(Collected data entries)
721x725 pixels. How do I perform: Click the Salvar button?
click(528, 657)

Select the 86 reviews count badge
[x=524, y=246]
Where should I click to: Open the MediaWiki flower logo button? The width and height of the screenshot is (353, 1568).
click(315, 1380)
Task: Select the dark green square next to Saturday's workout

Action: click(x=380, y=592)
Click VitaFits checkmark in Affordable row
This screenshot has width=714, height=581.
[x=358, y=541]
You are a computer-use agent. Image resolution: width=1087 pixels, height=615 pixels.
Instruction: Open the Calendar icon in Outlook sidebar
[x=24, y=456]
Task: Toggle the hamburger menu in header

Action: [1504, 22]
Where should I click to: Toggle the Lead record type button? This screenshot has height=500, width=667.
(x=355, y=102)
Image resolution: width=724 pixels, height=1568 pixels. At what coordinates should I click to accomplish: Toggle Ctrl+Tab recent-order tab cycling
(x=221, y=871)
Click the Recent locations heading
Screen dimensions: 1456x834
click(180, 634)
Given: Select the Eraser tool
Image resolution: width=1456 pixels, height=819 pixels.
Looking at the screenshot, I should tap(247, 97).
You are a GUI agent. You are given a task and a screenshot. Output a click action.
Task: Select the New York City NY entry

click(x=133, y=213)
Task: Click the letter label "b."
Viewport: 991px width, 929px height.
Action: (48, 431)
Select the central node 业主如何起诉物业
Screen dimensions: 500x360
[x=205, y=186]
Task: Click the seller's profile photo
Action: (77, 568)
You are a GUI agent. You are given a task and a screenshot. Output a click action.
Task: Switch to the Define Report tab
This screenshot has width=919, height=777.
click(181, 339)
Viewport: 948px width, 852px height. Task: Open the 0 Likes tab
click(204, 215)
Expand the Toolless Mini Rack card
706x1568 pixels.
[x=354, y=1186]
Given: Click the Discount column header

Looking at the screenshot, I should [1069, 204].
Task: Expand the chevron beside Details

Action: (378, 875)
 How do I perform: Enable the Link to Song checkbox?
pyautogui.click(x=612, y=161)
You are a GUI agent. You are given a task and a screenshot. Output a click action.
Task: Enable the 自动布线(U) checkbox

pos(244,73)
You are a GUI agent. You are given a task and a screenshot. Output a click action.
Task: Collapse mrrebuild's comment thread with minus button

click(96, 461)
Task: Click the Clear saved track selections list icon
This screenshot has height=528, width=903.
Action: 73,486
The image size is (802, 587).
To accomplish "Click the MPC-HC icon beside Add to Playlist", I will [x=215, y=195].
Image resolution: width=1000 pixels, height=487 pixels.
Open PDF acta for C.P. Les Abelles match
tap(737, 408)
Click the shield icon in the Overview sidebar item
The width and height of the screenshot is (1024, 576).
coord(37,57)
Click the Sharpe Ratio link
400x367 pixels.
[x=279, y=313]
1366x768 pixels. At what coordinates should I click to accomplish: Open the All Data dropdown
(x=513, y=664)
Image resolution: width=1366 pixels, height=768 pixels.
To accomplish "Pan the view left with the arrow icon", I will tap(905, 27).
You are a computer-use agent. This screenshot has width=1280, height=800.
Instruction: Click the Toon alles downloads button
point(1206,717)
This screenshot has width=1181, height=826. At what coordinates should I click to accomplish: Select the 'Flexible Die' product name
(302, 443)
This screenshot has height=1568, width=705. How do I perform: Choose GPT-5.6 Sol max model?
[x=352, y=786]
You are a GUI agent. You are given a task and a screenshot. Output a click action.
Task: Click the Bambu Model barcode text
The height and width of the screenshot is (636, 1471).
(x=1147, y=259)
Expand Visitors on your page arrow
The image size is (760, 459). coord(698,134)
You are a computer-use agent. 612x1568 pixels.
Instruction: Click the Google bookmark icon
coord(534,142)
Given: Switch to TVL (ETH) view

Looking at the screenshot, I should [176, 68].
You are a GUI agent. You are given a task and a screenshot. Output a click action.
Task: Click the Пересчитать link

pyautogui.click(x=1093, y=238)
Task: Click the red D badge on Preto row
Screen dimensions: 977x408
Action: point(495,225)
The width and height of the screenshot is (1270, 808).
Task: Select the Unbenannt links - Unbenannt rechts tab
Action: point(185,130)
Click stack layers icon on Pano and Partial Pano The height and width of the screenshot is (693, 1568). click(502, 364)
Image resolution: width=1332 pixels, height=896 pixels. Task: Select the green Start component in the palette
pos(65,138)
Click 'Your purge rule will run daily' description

◆ **PROBLEM**: From the records above, pull out every line containing the word "will".

◆ **ANSWER AREA**:
To accomplish "Click the MPC-HC icon beside Add to Playlist", I will [x=215, y=195].
To accomplish "Pan the view left with the arrow icon", I will tap(905, 27).
Click 'Your purge rule will run daily' description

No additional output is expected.